» TASKS TO CARRY OUT
A. In the excerpt about the PCIGR facilities, when was the new 2200 sq. ft. clean laboratory space on the ground floor of EOAS Main built?
B. Quote the PCIGR excerpt from "The relocation of" up to and including "floor of EOAS Main.".

» PAGE EXCERPT

The major research tools include: (1) the geochemical tracer laboratory, which uses the Nu Plasma (HR/II/1700) MC-ICP-MS for isotopic analyses of elements from light (Mg) to heavy (Pb) atomic masses, the Triton TIMS for precise Sr and Nd isotopic analyses and spike calibration, and the HR-ICP-MS instruments (Element2 and AttoM) for trace element concentrations; (2) the geochronology laboratory, which uses TIMS instruments (Triton and Sector 54) for U-Pb, Rb-Sr, Sm-Nd, and Pb-Pb dating, the Nu Plasma (HR/II/1700) MC-ICP-MS for Lu-Hf dating, the noble gas machine for Ar-Ar dating, and the HR-ICP-MS instruments (Element2 and AttoM) for the elemental concentrations required for initial ratio and isochron calculations; (3) the crustal fluids laboratory, which is centered around the DeltaPlus LS-IRMS, but also uses the MC-ICP-MS and TIMS for analyzing radiogenic isotopes (Sr, Pb), and (4) the environmental chemistry laboratory, which makes extensive use of the HR-ICP-MS instruments (Element2 and AttoM) as well as the Nu Plasma (HR/II/1700) MC-ICP-MS (Cd, Si, Cr, Fe, and Mo isotopes).
The relocation of PCIGR from the UBC Chemistry Building to the Earth, Ocean and Atmospheric Sciences (EOAS) Building was completed early 2005. All of the instruments (6 mass spectrometers) were moved in late November/early December 2004 into new laboratories in the basement of EOAS Main. Most of the instruments benefited from a thorough cleaning and tune-up by the factory engineers who came to help us in this enterprise. Three low-level trace metal and geochronology clean laboratories (equipped with 42 HEPA-filters) were built on the third floor of EOAS Main.
In 2009, PCIGR received approval of funding from the CFI-LEF and BC-KDF to expand the facility, and by 2010 the plans and designs were well underway. Construction of the new 2200 sq. ft. clean laboratories on the ground floor of EOAS Main took place between January and September 2011. By October 2014, all 6 of the new instruments acquired through this project were installed in this state-of-the-art facility. Other major achievements at PCIGR have recently included the development of an R&D collaboration with Nu Instruments and the establishment of a student training program in geochemistry (MAGNET- Multidisciplinary Applied Geochemistry Network).

» LISTING
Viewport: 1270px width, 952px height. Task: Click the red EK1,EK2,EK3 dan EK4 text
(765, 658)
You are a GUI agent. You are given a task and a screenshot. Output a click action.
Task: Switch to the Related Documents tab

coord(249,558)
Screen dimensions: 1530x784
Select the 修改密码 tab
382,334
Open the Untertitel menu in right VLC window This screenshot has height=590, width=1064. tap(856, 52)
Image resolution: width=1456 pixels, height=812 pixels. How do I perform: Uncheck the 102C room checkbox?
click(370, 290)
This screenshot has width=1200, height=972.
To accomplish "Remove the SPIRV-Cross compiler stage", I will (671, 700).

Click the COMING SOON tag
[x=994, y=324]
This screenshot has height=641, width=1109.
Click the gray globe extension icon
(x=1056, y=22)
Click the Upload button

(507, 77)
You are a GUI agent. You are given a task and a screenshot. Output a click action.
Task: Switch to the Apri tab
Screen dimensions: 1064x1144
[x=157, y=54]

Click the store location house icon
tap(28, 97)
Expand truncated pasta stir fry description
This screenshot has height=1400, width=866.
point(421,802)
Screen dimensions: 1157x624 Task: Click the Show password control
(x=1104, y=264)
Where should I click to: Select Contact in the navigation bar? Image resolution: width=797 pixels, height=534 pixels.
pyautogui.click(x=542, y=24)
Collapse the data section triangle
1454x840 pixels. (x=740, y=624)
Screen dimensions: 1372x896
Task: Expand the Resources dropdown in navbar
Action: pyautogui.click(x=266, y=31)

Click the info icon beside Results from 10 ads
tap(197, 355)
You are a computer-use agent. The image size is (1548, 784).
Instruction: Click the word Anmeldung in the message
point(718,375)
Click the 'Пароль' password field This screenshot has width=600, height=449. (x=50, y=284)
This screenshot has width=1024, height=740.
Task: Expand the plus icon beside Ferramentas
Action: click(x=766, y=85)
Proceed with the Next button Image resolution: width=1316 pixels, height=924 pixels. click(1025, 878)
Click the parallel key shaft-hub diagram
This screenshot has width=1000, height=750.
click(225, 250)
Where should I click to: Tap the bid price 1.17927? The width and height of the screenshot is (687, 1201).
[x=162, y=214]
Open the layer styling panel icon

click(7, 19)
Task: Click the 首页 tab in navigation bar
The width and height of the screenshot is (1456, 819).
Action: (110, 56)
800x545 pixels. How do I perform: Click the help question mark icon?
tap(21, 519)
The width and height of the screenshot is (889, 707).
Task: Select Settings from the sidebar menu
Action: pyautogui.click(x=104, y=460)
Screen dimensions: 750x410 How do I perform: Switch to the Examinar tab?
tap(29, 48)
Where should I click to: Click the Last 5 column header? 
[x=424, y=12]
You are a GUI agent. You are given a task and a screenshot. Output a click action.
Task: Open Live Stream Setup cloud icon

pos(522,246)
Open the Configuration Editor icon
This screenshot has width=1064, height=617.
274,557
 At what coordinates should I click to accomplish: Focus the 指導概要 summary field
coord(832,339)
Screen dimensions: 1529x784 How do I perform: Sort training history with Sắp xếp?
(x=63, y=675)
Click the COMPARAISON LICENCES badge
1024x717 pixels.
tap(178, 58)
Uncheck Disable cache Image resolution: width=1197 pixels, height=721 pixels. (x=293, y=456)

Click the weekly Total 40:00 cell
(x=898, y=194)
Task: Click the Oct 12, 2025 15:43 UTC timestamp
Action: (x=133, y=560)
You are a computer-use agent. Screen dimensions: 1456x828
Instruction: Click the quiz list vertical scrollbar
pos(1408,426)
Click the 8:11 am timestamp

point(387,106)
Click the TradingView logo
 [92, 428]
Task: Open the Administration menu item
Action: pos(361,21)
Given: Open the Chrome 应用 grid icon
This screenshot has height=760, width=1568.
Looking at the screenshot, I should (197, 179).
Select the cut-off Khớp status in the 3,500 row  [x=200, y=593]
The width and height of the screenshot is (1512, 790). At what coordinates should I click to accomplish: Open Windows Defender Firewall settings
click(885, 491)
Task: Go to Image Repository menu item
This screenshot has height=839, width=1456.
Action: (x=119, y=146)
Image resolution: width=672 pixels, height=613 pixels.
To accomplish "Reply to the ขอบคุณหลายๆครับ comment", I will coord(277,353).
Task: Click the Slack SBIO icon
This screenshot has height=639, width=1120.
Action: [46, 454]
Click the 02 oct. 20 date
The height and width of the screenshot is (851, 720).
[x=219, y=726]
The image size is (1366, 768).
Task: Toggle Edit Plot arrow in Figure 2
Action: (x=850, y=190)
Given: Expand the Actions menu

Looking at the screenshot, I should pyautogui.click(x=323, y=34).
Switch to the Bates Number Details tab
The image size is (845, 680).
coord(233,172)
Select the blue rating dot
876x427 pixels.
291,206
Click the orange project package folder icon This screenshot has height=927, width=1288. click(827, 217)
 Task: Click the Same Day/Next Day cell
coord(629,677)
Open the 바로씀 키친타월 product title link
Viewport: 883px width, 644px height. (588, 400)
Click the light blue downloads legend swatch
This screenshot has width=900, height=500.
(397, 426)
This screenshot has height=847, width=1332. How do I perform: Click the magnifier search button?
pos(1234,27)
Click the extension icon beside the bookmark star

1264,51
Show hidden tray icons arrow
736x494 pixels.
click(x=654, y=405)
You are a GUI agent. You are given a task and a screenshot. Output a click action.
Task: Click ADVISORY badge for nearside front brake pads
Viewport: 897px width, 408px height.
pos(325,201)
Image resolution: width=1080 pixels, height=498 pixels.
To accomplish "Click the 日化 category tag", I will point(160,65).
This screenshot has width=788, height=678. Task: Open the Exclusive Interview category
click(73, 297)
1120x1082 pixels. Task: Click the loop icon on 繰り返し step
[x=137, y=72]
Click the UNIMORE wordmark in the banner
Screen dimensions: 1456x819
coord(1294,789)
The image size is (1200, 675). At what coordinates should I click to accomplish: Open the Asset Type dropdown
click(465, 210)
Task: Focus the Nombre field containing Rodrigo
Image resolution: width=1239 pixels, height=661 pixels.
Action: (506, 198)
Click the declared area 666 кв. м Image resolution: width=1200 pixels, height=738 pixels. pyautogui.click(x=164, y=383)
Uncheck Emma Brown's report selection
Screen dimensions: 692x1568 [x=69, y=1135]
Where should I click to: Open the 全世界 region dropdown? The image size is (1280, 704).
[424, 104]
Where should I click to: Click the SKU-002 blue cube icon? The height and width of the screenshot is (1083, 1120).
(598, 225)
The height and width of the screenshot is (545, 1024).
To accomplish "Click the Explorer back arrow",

» OUTPUTS FOR THE TASKS
A. Between January and September 2011.

B.
The relocation of PCIGR from the UBC Chemistry Building to the Earth, Ocean and Atmospheric Sciences (EOAS) Building was completed early 2005. All of the instruments (6 mass spectrometers) were moved in late November/early December 2004 into new laboratories in the basement of EOAS Main. Most of the instruments benefited from a thorough cleaning and tune-up by the factory engineers who came to help us in this enterprise. Three low-level trace metal and geochronology clean laboratories (equipped with 42 HEPA-filters) were built on the third floor of EOAS Main.